Thursday, October 23, 2008

God only gives us what we can handle...

Today was not a good day for Vince and me. It was one of many doctor's visits for our little baby Jacob. We went to the doctor for our scheduled hearing test at the Cook's Children's Pediatric Rehabilitation center. Jacob and I were there for over two hours and walked out with not so good news. For those of you that don't know, since birth Jacob has had many hearing tests to determine if he has any hearing loss. Some of the tests he has passed and some he has failed. Unfortunately today we received bad news for both ears. Right now it has been determined that he has moderate to severe hearing loss in both ears and it looks like it could possibly be permanent. We don't know the exact extent of his hearing loss, but it looks like our little man will have to either live with hearing aids for the rest of his life or as a family we will all have to learn sign language. He has another doctor's appointment on Nov. 5 that will give us the final determination of his diagnosis. So the next two weeks are going to be agony for Vince and me because things are still too early to determine which path God is going to have us travel. As I type this letter, my eyes are filled with tears. As a mommy, I only want the best for my baby and I don't want anything bad to ever happen to him. I only wish I could take on this burden myself and Jacob doesn't have to go through this. I recall the day he was born and remember the old saying, "I never knew I could love someone so much without knowing them." Well I am here to tell you that your love only grows deeper and deeper and more meaningful in more ways than you will ever know. So when I heard the news all I could do was hold my baby as tight as I could to keep my heart from breaking. I love him so much. So for now until we determine what path our little man will be taking, Vince and I ask for you to pray your hearts out for the best possible diagnosis, whatever that might be. We love our little baby so much and it’s all in the hands of God and we have complete faith in him. He only gives us what we can handle and the strength to handle it. I just try to remember all the wonderful things God has given us and smile. So I leave you with this small little video of one of the most precious things God has blessed Vince and I with, our miracle baby.

3 comments:

Raegan & Caleb said...

Oh Rebecca, you are all in our prayers. You have a beautiful little boy and my heart breaks knowing he may have challenges in his young life that most of us have never faced. If we can do anything for you, please let us know.

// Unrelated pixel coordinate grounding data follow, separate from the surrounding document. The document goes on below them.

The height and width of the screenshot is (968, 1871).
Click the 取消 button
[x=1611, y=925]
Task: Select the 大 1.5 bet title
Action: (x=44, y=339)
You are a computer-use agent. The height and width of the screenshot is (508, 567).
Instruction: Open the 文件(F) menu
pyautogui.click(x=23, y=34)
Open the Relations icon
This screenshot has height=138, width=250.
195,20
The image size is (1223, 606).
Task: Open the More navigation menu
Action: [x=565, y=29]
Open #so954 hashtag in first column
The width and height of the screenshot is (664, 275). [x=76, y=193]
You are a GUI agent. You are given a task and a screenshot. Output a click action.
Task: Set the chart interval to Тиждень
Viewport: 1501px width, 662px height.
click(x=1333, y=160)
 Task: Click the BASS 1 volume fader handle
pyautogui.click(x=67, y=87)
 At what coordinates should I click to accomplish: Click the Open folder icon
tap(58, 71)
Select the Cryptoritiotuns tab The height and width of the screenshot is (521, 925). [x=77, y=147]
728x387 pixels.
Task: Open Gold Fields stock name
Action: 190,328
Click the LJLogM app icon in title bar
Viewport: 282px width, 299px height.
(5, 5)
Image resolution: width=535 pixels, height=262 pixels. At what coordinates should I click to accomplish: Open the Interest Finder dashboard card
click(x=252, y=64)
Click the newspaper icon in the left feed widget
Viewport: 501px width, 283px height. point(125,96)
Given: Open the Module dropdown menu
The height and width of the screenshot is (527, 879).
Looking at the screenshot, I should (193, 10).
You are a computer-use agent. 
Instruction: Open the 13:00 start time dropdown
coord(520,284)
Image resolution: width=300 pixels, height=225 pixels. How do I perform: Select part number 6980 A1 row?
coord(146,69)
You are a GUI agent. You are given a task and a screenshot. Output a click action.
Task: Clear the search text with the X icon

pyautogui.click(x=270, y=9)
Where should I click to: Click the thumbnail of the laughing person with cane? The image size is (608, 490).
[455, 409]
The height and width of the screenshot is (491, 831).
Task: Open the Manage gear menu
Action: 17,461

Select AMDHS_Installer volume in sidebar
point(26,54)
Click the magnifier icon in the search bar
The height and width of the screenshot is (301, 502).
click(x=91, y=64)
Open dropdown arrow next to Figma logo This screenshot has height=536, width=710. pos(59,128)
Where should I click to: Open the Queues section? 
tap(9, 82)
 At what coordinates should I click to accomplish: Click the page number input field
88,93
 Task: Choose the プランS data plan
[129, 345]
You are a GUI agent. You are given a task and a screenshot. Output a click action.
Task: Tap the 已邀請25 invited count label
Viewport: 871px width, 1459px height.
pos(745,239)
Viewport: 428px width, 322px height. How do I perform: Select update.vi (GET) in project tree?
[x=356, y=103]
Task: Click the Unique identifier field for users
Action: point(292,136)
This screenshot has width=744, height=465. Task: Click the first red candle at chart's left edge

Jaedeanne and Baby Ruby Catherine said...

Oh, sweetie. I had no idea. I'll be praying my heart out for little Jacob. He has two of the most wonderful, loving, caring parents in the world - no matter what the outcome from the next round of testing, he's going to have a perfect life because of you two. Please let me know if there is anything that I can do. I love y'all very much.

Our family said...

I found this poem one day, and it has always helped me.

Life is a book in volumes three-
The past, the present, and the yet-to-be.
The past is written and laid away,
The present we're writing every day,
And the last and best of volumes three
Is locked from sight - God keeps the key.
Author Unknown

Rebecca and Vince, Jacob is so lucky to have two such wonderful parents. Our thoughts and prayers are with your family during these difficult times. Love, Jill, Justin and Jason.